Сын на операцию приехал. Стоял в коридоре рядом с отцом, молчали оба. Потом Андрей сказал, не глядя: «Зря ты так, батя». А Геннадий ответил: «Может, и зря. Но колено я твоей матери сам купил. И спать буду спокойно – ни на ком не вишу». Помирились они или нет – бог весть. Андрей теперь звонит, но коротко, и в гости не зачастил. Лена из Москвы сказала прямо, по телефону: «Папа, ты упрямый эгоист. Мама из-за твоей гордости лишних три месяца на палочке проскакала». И трубку бросила. И ведь не поспоришь с дочкой-то – три месяца Тамара и вправду терпела, когда могла не терпеть. Это Геннадий из себя не выкинет, это при нём останется. Родня поделилась надвое: одни говорят – кремень мужик, сам жену на ноги поставил, никого не нагрузил; другие – выжил из ума старик, над больной женой измывался из-за своего гонору. На юбилее у свояка чуть до крика не дошло за столом, так заспорили.

Стоят теперь в сарае две бочки. На одной – «Волжанин», заводское. На другой – «Щукин», зубилом. Обе дымят, дым уходит в поле, и пахнет на весь двор копчёным яблоком.

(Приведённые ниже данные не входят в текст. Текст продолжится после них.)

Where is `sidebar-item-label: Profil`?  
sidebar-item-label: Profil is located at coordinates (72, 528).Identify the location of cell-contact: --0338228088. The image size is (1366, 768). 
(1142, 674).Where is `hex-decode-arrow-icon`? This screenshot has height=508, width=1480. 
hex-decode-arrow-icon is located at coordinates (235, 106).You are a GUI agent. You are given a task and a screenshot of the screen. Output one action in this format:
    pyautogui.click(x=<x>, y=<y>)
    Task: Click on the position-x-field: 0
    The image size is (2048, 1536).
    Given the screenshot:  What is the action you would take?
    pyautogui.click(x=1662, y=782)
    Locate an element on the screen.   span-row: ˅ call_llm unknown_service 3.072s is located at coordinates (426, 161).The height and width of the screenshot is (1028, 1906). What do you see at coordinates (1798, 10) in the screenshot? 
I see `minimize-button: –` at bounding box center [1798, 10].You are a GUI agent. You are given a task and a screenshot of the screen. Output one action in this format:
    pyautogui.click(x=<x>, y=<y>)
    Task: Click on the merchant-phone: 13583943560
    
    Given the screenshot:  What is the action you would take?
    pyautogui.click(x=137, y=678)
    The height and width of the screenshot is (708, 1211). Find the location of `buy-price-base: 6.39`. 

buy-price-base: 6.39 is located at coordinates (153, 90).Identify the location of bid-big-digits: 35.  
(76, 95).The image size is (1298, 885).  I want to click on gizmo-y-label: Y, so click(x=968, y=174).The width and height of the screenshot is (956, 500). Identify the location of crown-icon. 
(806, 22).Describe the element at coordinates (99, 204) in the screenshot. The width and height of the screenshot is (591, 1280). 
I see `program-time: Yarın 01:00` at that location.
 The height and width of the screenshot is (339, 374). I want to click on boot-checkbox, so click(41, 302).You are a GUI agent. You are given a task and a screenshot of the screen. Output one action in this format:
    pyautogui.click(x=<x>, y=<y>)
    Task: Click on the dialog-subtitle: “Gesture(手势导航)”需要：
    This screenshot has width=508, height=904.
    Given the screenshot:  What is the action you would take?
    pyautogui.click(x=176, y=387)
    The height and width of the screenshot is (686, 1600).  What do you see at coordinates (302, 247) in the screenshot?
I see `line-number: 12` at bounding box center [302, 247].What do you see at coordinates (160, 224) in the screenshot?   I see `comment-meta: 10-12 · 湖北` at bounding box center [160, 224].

А иногда Геннадий, сидя вечером у остывающих бочек, нет-нет да и подумает: прав ли был? Деньги ведь лежали на столе. Возьми он тогда сыновий кредит – Тамара легла бы на операцию на три месяца раньше, не глотала бы лишние месяцы обезболивающее, не стучала бы палочкой по полу. Три месяца чужой боли – цена его, Генкиной, гордости. И тогда выходит, что никакой он не кремень, а просто упёртый старик, который своё «не висеть ни на ком» поставил выше жениного колена.

А потом подумает – нет. Возьми он тот кредит – и сын два года таскал бы на себе полтораста тысяч, давился бы ими, и в каждый приезд это висело бы между ними невысказанным. Тамара колено бы вылечила, а семью бы надорвал. Он, Геннадий, всю жизнь варил так, чтоб держало, – и тут сварил, чтоб держало: сам, без долгов, своими руками. Колено новое, дом не заложен, сын ничем не повязан.

И спит спокойно.

А во дворе дымят две бочки. Одна – «Волжанин». Другая – «Щукин».

А вы бы как? Взяли бы готовые деньги детей – и вылечили бы жену сразу, посадив сына в долг на два года? Или, как Геннадий, тянули бы своими руками лишние месяцы, лишь бы ни на ком не висеть? И что дороже на этих весах: чтобы любимый человек не мучился лишнего дня – или чтобы дети из-за тебя не влезли в кабалу?